Smoke - Life in Haiti

   Bathed in the Smoke of a Thousand Fires
(Life in Haiti)


Burning off fields
    Morning, noon, and night brings the misty fogs of various essences and textures wafting gently up and over the wall or cascading down upon us as wildly as a cavalry charge. Sometimes it originates in our own area as we burn our “fatra” or yard debris. It’s an integral part of Haiti - smoke in the air around us, and it can be very pleasant. Inhaling may bring a hint of sandalwood, mesquite, or other various woody odors. Or, it may literally “choke you up” as a neighbor tries to eliminate part of the ever present plastic of western packaging by burning it on his fire. I recall an incident about three years ago in which a German lady was traveling with us lamented that “Haiti was so clean and beautiful when we first arrived years ago”. With so few landfills, much of it get burned especially in the countryside.
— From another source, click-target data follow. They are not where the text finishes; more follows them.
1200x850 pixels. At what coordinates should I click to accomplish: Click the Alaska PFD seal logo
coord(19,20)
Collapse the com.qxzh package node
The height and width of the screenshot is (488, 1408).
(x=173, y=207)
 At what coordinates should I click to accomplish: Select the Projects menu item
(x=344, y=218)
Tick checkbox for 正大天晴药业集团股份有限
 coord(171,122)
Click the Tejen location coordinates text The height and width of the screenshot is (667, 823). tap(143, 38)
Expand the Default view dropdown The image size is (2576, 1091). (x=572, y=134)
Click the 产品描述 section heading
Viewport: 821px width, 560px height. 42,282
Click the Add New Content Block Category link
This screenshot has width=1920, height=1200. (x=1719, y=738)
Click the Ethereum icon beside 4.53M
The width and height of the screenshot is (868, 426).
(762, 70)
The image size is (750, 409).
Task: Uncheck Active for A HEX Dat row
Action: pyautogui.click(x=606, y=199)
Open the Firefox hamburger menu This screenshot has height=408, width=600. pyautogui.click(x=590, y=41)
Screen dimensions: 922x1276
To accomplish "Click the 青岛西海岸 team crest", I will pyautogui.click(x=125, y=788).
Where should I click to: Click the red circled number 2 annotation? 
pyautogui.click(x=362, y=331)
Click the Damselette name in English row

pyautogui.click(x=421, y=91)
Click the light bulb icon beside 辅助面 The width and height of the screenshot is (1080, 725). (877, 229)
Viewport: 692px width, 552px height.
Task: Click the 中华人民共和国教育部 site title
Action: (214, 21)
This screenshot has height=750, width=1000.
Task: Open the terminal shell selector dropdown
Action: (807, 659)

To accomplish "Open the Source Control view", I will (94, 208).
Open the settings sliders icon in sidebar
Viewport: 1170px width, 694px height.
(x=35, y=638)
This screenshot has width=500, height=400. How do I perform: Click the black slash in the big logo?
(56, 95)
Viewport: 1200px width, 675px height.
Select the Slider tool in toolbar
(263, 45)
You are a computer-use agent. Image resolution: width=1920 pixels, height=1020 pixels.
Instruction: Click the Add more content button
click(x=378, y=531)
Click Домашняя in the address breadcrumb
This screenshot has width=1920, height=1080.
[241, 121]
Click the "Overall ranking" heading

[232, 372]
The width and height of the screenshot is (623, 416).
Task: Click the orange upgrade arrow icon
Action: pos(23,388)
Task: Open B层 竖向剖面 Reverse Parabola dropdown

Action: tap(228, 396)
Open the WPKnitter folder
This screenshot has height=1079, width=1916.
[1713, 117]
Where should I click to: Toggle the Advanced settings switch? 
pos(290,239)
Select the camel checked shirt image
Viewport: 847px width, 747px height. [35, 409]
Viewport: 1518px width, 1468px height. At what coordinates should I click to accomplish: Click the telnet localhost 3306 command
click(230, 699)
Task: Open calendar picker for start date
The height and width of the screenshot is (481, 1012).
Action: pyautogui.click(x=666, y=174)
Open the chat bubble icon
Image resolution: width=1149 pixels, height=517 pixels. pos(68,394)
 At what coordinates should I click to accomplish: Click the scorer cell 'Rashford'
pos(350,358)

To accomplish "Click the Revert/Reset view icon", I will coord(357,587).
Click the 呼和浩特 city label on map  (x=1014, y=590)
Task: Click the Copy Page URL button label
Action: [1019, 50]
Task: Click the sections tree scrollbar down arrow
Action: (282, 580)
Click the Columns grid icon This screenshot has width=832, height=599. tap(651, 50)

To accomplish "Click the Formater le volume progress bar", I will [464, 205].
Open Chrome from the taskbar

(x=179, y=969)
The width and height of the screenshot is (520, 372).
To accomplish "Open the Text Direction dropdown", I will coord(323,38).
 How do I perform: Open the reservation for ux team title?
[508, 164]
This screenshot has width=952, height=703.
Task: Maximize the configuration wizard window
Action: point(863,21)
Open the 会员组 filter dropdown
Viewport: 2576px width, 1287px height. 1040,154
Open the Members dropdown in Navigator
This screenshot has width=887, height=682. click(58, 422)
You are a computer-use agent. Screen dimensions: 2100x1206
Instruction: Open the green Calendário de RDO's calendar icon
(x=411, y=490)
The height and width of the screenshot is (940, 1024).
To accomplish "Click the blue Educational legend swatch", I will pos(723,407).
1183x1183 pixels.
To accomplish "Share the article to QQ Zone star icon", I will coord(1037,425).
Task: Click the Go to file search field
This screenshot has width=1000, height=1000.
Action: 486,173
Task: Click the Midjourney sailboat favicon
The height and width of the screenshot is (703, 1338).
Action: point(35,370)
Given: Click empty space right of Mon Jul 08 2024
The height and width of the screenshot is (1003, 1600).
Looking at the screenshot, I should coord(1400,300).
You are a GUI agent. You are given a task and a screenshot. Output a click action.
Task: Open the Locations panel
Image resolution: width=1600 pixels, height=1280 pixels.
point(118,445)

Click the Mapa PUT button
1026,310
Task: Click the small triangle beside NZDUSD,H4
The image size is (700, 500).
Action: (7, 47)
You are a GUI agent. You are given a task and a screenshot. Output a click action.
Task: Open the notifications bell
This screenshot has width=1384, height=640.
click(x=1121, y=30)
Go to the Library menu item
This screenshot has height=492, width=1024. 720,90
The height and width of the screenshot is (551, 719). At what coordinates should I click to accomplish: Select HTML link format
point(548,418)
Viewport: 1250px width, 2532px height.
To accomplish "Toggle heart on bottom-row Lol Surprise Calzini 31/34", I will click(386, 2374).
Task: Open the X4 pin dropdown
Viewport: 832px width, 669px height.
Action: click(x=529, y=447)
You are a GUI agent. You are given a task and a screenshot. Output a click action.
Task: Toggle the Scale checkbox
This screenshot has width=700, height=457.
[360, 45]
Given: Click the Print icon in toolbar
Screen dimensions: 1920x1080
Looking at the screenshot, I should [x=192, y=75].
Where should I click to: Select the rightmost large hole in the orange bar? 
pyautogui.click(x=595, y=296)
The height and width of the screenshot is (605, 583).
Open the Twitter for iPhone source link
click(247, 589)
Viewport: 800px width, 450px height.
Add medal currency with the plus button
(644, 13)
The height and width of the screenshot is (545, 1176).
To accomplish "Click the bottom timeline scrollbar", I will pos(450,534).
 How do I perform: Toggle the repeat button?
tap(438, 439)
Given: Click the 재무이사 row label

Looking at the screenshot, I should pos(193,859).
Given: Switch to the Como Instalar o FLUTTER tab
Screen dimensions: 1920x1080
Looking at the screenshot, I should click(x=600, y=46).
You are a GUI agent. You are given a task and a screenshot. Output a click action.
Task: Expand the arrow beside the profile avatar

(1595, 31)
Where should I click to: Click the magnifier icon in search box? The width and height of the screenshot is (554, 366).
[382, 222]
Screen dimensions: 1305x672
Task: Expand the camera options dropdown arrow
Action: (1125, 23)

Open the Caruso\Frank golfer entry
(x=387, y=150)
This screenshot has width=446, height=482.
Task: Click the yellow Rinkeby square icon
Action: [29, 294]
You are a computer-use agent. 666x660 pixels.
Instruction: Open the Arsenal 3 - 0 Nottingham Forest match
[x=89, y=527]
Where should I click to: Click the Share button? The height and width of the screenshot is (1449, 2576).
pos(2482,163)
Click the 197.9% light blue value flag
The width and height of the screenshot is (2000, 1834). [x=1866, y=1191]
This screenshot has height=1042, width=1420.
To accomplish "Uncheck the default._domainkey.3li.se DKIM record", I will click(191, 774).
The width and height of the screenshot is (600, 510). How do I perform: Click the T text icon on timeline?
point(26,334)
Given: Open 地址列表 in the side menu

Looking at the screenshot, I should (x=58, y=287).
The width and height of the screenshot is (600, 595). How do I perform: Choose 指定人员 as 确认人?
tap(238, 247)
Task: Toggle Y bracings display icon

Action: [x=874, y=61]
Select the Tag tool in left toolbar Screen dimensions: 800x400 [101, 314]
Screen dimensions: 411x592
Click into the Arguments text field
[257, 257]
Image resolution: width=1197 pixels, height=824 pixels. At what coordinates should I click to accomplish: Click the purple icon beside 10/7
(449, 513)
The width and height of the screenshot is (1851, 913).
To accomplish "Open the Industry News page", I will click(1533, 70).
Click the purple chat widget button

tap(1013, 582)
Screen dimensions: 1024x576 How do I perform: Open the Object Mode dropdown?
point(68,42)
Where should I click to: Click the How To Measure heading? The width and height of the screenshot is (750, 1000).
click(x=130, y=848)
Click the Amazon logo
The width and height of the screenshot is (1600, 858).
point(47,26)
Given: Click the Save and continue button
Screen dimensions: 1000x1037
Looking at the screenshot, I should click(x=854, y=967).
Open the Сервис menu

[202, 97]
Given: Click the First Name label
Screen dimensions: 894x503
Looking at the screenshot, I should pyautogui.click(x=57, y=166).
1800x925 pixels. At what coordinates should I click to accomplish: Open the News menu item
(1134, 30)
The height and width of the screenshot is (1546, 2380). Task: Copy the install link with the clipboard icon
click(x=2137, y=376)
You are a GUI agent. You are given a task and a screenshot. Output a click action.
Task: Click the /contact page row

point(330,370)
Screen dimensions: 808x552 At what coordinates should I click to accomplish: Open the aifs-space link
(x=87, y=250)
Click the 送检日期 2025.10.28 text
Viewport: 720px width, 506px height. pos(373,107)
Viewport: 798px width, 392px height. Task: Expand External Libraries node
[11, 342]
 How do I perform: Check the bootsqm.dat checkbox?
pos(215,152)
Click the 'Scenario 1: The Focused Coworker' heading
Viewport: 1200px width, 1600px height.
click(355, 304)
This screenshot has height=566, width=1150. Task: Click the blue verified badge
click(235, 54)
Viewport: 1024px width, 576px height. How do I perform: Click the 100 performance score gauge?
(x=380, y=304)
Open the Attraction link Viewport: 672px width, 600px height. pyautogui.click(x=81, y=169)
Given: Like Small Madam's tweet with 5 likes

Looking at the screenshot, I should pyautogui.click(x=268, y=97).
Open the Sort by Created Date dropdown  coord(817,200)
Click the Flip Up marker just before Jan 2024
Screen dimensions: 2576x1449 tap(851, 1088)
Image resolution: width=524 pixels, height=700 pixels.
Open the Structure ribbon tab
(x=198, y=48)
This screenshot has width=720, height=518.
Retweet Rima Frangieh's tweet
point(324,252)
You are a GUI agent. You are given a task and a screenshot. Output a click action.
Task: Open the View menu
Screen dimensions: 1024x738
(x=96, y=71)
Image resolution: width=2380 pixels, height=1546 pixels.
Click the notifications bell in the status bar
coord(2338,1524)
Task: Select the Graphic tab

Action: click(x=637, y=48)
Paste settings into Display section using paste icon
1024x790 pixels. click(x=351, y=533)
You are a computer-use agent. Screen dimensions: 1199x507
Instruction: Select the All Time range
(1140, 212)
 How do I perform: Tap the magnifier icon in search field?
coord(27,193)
That’s not so pleasant.
Cooking
    But, smoke in the air tells me that life is happening, and here in Haiti it usually means that someone is, or is about to start, cooking. Often, as a precursor to the rising smoke, you will hear the “thwack”, “crack”, and “hack” of a machete biting into a dry log in order to make smaller pieces (moso yo) of wood for the cooking fire. It never ceases to amaze me as to the variety of food dishes the ladies can produce over an open wood fire. It’s truly amazing! “Gato” (or cake), “diri ak pwa” (rice and beans), as well as any number of meat dishes such as “kabrit” (goat), “poul” (chicken), “bef” (beef), and, if you are near the water, “pwason” (fish). “Soup Joumou” (pronounced joomoo) is a personal favorite of mine, and is a stew that is made from local pumpkins or winter squash along with chunks of beef, potatoes, and/or plantains. It is seasoned with parsley, carrots, and onions, and often has some type of pasta added in and spiced up to suit the individual cook. Of course, there is always some great homemade bread to eat with or dip in the soup. Soup Joumou is always served on January First here in Haiti, because the Haitians under the French were not allowed to eat soup joumou! After winning their independence, they now  enjoy this tasty dish all year long, but especially the first day of the new year.

Making charcoal
    Smoke - it is in the air here in Haiti, and we bathe in it daily. It is also an indicator of God’s provision for the people of Haiti. Using what God has given them, they work, live, and eat well for the most part. More often than not, they do all this with a smile on their face and singing joyfully for all to hear while in the midst of the all encompassing smoke. I recall from my youth my Grandfather “smoking” meat as a means of preserving it. In the same way the smoke here in Haiti helps to preserve the culture that developed over the years. In Matthew 6:26, Jesus says, “look at the birds of the air; they do not sow or reap or store away in barns, and yet your heavenly Father feeds them. Are you (any of us, emphasis mine) more valuable than they?” Lord God, as we continue to live in Haiti and soak up (understand) its culture more and more, give us sensitive hearts to relate well to our neighbors, and preserve us all by your grace and the smoke from a thousand fires.